Find the string "Expand" in the data, then copy every line where it is found.

━━━━━ Data extracts ━━━━━

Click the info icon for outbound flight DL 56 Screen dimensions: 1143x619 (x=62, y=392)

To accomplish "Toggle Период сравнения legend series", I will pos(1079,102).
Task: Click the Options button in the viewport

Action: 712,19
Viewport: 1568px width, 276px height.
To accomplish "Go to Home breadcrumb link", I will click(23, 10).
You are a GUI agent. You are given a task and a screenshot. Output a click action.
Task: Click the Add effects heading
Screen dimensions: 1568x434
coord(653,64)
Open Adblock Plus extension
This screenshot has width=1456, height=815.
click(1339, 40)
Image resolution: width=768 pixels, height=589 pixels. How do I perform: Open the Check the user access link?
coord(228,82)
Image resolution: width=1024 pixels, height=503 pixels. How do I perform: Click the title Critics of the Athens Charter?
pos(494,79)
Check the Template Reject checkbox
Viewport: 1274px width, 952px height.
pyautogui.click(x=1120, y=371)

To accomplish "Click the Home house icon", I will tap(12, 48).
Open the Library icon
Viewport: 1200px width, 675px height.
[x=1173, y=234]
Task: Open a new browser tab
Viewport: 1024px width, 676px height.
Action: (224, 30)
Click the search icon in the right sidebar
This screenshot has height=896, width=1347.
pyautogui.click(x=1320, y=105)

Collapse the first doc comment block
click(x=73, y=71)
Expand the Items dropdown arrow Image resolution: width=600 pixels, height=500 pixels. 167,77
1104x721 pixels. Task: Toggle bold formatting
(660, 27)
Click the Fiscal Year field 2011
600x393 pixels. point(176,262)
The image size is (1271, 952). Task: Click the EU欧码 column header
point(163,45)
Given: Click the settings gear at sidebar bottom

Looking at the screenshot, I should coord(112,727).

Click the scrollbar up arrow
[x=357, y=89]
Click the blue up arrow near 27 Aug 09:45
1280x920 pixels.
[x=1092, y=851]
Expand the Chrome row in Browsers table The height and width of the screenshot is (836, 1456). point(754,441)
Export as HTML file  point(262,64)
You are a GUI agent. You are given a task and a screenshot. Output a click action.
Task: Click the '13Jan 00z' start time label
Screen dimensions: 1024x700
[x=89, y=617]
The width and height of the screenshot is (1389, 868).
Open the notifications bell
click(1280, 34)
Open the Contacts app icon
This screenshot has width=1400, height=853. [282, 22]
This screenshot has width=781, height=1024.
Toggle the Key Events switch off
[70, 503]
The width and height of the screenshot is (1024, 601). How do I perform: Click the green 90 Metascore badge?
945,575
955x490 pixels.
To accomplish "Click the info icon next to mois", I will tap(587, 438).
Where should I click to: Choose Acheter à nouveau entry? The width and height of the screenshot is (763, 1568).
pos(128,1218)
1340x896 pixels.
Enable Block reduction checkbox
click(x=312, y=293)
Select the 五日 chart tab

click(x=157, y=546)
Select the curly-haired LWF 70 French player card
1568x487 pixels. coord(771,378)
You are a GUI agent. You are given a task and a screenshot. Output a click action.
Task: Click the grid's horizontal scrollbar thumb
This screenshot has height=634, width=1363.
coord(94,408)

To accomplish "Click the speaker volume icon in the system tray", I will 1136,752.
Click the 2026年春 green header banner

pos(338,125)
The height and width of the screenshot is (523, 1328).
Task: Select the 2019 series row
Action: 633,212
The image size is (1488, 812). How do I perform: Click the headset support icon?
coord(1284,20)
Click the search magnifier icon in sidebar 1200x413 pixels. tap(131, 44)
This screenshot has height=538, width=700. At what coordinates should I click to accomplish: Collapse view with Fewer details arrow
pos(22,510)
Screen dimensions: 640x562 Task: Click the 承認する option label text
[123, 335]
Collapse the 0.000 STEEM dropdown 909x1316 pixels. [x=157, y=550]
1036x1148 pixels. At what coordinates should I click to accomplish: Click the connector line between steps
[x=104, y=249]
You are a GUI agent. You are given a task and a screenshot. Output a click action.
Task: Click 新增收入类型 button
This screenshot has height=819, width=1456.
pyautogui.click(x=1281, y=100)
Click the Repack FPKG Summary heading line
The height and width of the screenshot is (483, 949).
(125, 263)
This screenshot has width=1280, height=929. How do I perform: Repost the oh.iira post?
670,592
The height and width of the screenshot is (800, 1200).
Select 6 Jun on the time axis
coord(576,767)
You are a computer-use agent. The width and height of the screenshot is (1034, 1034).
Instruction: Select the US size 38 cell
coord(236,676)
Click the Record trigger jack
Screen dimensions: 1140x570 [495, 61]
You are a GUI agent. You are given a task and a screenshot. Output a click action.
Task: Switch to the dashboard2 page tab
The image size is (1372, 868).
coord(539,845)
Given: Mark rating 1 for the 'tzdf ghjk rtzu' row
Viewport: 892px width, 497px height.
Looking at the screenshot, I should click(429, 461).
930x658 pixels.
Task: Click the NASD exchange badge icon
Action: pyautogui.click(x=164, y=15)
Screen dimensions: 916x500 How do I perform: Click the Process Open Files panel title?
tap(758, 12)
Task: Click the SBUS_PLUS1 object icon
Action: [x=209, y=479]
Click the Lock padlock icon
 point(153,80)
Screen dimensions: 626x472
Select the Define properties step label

━━━━━

* [Task answer]
Expand the Items dropdown arrow Image resolution: width=600 pixels, height=500 pixels. 167,77
Expand the Chrome row in Browsers table The height and width of the screenshot is (836, 1456). point(754,441)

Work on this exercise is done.